University of Leeds, United Kingdom
" IL-7R mathematical modelling: algebraic expressions for amplitude and EC50"
Effector T cells rely on the cytokine IL-7 to receive receptor-mediated signalling for their survival. The IL-7 receptor (IL-7R), composed of the common gamma chain and the specific alpha chain, is also associated with the kinase JAK3, which triggers its signalling pathway. Recently, study of cell-to-cell variability and flow cytometry data yielded a seemingly paradoxical observation: increased expression of gamma chains reduces the IL-7 response. We introduce a mathematical model of cytokine IL-7 and IL-7R signalling that provides an explanation for this empirical observation. Our results show the formation of dummy complexes (those receptors that are bound to ligand but not to the JAK3 kinase, and are thus, unable to signal) and indicate that the balance between the number of IL-7R subunits in one cell is crucial for optimal signalling. We make use of a method in algebraic geometry, the Groebner basis, to compute exact analytical expressions for the maximum IL-7 response (or amplitude) and for the half-maximal effective concentration of ligand (EC50) of our mathematical models of cytokine-receptor signalling. While predicted amplitudes agree with the experimental data, measurements of EC50 exhibit more complicated behaviour than we have managed to capture with a variation of our IL-7R model.
Wolfson Centre for Mathematical Biology, Mathematical Institute, University of Oxford
"Symmetry methods for model-construction and analysis in the context of collective cell migration"

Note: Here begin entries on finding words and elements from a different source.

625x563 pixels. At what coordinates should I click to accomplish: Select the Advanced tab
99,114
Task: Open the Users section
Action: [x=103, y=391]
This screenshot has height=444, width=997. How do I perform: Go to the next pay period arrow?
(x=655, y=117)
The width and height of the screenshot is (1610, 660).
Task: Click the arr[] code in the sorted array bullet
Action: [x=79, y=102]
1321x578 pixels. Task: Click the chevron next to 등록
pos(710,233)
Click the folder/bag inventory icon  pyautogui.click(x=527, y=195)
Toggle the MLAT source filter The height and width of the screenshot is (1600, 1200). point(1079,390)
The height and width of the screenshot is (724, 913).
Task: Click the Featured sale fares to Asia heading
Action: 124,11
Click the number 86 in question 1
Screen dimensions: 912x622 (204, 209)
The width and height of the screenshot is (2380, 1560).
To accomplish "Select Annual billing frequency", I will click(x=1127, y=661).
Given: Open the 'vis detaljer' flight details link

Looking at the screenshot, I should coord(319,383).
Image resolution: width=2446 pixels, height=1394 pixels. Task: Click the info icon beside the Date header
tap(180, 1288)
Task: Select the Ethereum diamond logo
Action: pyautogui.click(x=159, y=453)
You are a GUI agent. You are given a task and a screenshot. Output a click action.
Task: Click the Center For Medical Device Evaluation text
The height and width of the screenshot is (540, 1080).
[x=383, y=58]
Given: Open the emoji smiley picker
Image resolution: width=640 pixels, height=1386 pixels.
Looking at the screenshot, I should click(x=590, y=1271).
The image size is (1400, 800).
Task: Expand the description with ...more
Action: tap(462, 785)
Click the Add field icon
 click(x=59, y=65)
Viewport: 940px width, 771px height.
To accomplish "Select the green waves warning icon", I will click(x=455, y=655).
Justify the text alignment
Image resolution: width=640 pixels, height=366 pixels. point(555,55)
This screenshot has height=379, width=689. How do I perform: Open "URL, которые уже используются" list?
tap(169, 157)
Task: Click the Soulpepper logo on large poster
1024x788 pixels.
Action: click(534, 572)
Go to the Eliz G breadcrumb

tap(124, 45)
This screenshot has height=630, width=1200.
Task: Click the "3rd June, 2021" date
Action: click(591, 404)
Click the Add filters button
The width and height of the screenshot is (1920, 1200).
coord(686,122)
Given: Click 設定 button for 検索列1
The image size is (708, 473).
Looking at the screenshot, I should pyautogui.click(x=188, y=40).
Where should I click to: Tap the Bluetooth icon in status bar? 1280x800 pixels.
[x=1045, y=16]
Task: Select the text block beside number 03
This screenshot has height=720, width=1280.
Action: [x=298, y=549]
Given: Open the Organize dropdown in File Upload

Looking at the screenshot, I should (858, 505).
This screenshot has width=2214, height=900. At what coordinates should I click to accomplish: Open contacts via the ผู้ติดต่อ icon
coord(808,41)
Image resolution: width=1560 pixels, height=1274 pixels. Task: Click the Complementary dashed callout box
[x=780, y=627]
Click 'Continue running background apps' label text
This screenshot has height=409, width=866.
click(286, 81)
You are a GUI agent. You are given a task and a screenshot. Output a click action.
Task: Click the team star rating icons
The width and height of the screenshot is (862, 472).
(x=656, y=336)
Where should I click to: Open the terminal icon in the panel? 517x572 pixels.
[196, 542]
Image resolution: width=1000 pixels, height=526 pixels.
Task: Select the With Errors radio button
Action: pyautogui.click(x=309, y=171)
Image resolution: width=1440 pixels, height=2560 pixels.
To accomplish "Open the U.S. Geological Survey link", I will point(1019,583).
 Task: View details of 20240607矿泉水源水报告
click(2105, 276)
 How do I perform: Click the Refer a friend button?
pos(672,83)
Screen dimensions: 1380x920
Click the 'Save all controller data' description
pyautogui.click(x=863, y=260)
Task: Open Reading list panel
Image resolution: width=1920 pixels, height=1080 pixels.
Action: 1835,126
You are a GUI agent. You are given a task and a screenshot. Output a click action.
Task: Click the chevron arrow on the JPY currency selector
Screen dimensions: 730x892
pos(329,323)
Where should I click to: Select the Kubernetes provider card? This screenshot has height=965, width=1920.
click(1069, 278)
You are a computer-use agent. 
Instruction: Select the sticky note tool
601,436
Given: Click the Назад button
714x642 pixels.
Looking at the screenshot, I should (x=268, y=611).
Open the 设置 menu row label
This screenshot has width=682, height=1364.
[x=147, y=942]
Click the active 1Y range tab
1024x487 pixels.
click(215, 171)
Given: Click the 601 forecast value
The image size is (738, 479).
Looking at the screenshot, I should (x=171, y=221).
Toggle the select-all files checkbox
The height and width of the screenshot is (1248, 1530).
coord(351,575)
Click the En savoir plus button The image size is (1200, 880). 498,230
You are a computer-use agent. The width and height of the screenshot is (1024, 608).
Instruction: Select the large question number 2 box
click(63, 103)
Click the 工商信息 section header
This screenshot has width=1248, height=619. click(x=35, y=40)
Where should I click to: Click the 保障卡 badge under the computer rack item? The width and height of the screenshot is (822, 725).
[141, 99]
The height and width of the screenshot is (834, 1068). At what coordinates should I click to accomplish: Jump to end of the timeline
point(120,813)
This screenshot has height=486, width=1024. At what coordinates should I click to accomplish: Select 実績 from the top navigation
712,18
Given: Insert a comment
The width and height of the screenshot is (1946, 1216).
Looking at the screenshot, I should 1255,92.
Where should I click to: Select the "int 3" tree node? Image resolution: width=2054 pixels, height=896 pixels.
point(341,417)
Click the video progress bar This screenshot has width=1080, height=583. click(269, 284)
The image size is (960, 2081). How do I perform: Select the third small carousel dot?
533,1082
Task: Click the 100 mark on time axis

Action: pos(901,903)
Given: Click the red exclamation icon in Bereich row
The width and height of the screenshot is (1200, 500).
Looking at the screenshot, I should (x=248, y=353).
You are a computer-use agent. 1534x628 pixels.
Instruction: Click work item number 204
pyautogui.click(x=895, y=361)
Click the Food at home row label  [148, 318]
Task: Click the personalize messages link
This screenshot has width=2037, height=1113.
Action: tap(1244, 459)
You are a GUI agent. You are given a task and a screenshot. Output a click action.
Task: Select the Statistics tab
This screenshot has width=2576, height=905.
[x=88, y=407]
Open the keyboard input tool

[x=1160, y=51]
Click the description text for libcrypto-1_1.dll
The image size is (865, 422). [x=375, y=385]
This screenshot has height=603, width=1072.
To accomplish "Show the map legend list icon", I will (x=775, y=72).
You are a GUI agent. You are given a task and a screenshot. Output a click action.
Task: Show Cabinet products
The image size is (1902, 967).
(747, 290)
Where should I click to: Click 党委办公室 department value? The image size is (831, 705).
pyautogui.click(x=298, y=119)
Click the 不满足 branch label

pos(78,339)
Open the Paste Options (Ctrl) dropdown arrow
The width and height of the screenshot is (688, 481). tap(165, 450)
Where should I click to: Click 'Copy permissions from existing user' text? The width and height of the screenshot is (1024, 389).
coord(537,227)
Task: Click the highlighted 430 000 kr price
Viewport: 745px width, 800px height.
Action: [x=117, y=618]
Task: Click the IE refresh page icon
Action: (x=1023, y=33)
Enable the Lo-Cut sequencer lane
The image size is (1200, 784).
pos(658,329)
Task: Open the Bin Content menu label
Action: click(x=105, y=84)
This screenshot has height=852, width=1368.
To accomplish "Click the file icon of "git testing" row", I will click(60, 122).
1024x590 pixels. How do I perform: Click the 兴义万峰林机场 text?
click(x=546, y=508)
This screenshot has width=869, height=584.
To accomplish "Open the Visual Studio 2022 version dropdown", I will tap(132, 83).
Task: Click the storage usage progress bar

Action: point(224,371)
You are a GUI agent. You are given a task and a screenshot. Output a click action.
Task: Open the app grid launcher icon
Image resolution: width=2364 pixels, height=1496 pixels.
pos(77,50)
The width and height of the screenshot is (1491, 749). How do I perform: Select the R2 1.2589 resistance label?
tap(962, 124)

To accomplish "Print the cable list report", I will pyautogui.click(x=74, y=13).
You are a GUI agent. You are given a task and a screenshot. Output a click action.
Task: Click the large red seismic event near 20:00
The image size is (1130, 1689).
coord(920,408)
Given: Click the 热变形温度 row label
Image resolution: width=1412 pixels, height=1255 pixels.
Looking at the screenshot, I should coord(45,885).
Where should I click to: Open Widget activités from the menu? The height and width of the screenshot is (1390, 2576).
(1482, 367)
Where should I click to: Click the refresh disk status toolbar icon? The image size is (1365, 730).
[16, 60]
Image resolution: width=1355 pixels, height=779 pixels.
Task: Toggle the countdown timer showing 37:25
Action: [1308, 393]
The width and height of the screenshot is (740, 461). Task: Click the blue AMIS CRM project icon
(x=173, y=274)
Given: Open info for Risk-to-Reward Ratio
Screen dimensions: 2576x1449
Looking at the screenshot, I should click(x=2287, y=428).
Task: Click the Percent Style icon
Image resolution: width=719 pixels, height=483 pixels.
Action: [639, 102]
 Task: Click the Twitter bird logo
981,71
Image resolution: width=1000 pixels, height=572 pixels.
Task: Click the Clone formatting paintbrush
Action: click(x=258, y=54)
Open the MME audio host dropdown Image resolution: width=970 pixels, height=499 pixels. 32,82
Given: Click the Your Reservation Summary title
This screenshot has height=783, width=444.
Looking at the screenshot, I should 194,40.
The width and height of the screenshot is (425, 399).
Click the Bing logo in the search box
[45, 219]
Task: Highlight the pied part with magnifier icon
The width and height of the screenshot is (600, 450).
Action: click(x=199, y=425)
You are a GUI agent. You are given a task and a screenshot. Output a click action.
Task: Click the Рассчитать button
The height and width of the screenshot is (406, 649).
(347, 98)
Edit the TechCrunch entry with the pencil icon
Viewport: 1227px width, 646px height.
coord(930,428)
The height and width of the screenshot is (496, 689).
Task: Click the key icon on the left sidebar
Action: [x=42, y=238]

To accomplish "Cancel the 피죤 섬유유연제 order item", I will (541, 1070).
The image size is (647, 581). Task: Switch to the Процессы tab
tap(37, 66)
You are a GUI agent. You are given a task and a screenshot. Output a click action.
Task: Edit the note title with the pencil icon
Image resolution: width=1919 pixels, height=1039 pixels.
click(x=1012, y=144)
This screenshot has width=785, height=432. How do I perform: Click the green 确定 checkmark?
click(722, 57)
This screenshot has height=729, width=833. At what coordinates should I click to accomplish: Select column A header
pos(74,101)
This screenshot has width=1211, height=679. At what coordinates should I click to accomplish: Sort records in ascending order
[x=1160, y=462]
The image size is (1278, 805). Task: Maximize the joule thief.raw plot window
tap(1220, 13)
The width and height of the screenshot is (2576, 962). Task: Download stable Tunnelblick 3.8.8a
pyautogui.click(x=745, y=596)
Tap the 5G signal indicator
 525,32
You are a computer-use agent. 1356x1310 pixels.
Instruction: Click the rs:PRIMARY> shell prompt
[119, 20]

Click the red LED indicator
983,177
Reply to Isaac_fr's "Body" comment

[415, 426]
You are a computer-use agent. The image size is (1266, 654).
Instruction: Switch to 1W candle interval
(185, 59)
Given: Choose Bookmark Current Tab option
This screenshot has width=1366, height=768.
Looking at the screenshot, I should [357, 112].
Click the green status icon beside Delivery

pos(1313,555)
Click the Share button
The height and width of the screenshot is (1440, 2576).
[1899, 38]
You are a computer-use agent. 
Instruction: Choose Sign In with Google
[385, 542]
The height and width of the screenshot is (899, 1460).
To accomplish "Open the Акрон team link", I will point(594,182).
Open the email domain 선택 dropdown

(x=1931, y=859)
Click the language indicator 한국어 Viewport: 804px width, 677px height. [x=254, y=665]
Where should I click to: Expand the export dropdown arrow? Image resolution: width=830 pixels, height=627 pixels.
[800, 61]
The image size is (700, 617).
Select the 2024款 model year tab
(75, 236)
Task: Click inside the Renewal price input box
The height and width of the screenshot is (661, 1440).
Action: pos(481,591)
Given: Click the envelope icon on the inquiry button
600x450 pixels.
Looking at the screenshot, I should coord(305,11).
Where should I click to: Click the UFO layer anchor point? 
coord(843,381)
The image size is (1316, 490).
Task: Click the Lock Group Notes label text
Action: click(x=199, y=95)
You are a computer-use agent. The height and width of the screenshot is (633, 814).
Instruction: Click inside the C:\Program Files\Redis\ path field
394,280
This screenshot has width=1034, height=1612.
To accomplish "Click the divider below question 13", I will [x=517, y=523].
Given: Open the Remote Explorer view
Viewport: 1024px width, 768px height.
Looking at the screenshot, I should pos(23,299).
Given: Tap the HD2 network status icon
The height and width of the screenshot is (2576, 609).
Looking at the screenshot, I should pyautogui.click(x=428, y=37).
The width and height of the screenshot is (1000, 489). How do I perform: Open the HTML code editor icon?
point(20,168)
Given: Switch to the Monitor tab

Mathematical modelling is a vital tool in coping with complexity on numerous spatial and temporal scales, and a key goal of modelling is to be able to predict future outcomes using model analysis and simulation. The challenge for this dream scenario is the difficulty of validating a particular model, and it is often achieved by attempting to fit the model to observed data. However, often there are multiple candidate models available which renders the task of knowing which description is “correct” very difficult. In order to encode physical properties of the studied system in the construction phase of a model, a novel mathematical technique called symmetry methods can be used. The method of symmetries originates from mathematical physics, and they are transformations that encode physical properties, often formulated as conservation laws. Symmetries have been used with huge success in theoretical physics, but are relatively unexplored in a biological context. Here, the application of symmetries for finding analytical solutions to partial differential equation models of cell migration is showcased, as well as a methodology for model selection. Finally, the difficulties of finding symmetries of large biological models in an automated fashion are discussed.
University of Leeds
"Diffusion in a domain with inclusion"
Many cells of the immune system have molecules which are produced in the nucleus and these move under the influence of diffusion until they reach the outer membrane of the cell. Depending on the type of molecule, they might also diffuse on the surface of the cell until either a certain period of time has passed or the molecule forms a complex. After either of these events the molecules re-enter the cytoplasm and diffuse until they are absorbed by the nucleus. We are interested in the first passage properties of the molecules. For this purpose, we derive an analytic expression for the Green's function of the Laplace equation for a domain bounded by non-concentric surfaces in two dimensions and three dimensions subject to mixed boundary conditions. Utilizing the Green's function we derive an exact expression for the mean time for a Brownian molecule to return to the nuclear surface given that it hit the cellular surface and compare with previous results in the literature. Furthermore, using the Green's function we calculate an exact formula for the hitting density of molecules on the cellular surface and compare it with numerical results.